PROVIDED RECORDS
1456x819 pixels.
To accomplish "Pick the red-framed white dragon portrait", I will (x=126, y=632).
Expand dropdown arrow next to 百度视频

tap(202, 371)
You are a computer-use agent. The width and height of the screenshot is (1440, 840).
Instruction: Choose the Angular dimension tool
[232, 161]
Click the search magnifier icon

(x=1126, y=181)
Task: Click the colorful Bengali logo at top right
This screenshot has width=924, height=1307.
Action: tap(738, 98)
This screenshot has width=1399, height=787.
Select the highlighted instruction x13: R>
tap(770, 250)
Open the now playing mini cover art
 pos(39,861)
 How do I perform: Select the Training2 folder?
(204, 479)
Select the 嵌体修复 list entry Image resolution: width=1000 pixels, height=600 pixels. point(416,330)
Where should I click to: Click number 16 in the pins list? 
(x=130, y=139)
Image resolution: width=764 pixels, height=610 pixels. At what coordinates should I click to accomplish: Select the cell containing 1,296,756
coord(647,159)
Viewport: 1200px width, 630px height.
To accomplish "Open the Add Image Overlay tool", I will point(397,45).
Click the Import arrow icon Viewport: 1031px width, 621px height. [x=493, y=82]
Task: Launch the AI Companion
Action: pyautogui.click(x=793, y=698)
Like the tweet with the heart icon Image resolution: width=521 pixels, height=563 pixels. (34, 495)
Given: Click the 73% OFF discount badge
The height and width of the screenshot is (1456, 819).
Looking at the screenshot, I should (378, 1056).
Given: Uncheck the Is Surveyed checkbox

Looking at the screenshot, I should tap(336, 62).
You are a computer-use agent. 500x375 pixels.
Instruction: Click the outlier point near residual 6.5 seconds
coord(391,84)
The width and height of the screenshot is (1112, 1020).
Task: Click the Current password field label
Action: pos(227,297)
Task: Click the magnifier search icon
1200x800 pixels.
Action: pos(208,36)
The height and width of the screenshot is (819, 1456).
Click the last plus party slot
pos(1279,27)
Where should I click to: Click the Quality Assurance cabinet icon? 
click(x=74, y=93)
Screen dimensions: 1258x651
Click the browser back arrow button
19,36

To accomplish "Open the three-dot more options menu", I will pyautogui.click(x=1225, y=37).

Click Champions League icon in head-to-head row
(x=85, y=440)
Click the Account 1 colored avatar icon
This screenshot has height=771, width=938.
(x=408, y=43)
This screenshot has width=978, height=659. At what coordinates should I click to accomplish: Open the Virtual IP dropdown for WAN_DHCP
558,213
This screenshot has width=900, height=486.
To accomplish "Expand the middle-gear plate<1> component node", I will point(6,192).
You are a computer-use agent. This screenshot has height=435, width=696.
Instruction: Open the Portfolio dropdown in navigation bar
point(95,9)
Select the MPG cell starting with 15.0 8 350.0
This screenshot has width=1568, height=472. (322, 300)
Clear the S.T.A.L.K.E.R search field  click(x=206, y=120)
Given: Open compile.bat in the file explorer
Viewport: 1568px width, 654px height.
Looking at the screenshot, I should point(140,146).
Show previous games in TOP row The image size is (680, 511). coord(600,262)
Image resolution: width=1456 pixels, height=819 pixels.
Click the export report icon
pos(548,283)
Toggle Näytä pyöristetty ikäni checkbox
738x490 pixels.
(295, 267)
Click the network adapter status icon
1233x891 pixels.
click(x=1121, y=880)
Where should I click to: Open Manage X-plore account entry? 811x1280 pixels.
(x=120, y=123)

TASK ITEM
The full data, repeated exactly, is the only acceptable output.

ANSWER FOR THIS EXERCISE
1456x819 pixels.
To accomplish "Pick the red-framed white dragon portrait", I will (x=126, y=632).
Expand dropdown arrow next to 百度视频

tap(202, 371)
You are a computer-use agent. The width and height of the screenshot is (1440, 840).
Instruction: Choose the Angular dimension tool
[232, 161]
Click the search magnifier icon

(x=1126, y=181)
Task: Click the colorful Bengali logo at top right
This screenshot has width=924, height=1307.
Action: tap(738, 98)
This screenshot has width=1399, height=787.
Select the highlighted instruction x13: R>
tap(770, 250)
Open the now playing mini cover art
 pos(39,861)
 How do I perform: Select the Training2 folder?
(204, 479)
Select the 嵌体修复 list entry Image resolution: width=1000 pixels, height=600 pixels. point(416,330)
Where should I click to: Click number 16 in the pins list? 
(x=130, y=139)
Image resolution: width=764 pixels, height=610 pixels. At what coordinates should I click to accomplish: Select the cell containing 1,296,756
coord(647,159)
Viewport: 1200px width, 630px height.
To accomplish "Open the Add Image Overlay tool", I will point(397,45).
Click the Import arrow icon Viewport: 1031px width, 621px height. [x=493, y=82]
Task: Launch the AI Companion
Action: pyautogui.click(x=793, y=698)
Like the tweet with the heart icon Image resolution: width=521 pixels, height=563 pixels. (34, 495)
Given: Click the 73% OFF discount badge
The height and width of the screenshot is (1456, 819).
Looking at the screenshot, I should (378, 1056).
Given: Uncheck the Is Surveyed checkbox

Looking at the screenshot, I should tap(336, 62).
You are a computer-use agent. 500x375 pixels.
Instruction: Click the outlier point near residual 6.5 seconds
coord(391,84)
The width and height of the screenshot is (1112, 1020).
Task: Click the Current password field label
Action: pos(227,297)
Task: Click the magnifier search icon
1200x800 pixels.
Action: pos(208,36)
The height and width of the screenshot is (819, 1456).
Click the last plus party slot
pos(1279,27)
Where should I click to: Click the Quality Assurance cabinet icon? 
click(x=74, y=93)
Screen dimensions: 1258x651
Click the browser back arrow button
19,36

To accomplish "Open the three-dot more options menu", I will pyautogui.click(x=1225, y=37).

Click Champions League icon in head-to-head row
(x=85, y=440)
Click the Account 1 colored avatar icon
This screenshot has height=771, width=938.
(x=408, y=43)
This screenshot has width=978, height=659. At what coordinates should I click to accomplish: Open the Virtual IP dropdown for WAN_DHCP
558,213
This screenshot has width=900, height=486.
To accomplish "Expand the middle-gear plate<1> component node", I will point(6,192).
You are a computer-use agent. This screenshot has height=435, width=696.
Instruction: Open the Portfolio dropdown in navigation bar
point(95,9)
Select the MPG cell starting with 15.0 8 350.0
This screenshot has width=1568, height=472. (322, 300)
Clear the S.T.A.L.K.E.R search field  click(x=206, y=120)
Given: Open compile.bat in the file explorer
Viewport: 1568px width, 654px height.
Looking at the screenshot, I should point(140,146).
Show previous games in TOP row The image size is (680, 511). coord(600,262)
Image resolution: width=1456 pixels, height=819 pixels.
Click the export report icon
pos(548,283)
Toggle Näytä pyöristetty ikäni checkbox
738x490 pixels.
(295, 267)
Click the network adapter status icon
1233x891 pixels.
click(x=1121, y=880)
Where should I click to: Open Manage X-plore account entry? 811x1280 pixels.
(x=120, y=123)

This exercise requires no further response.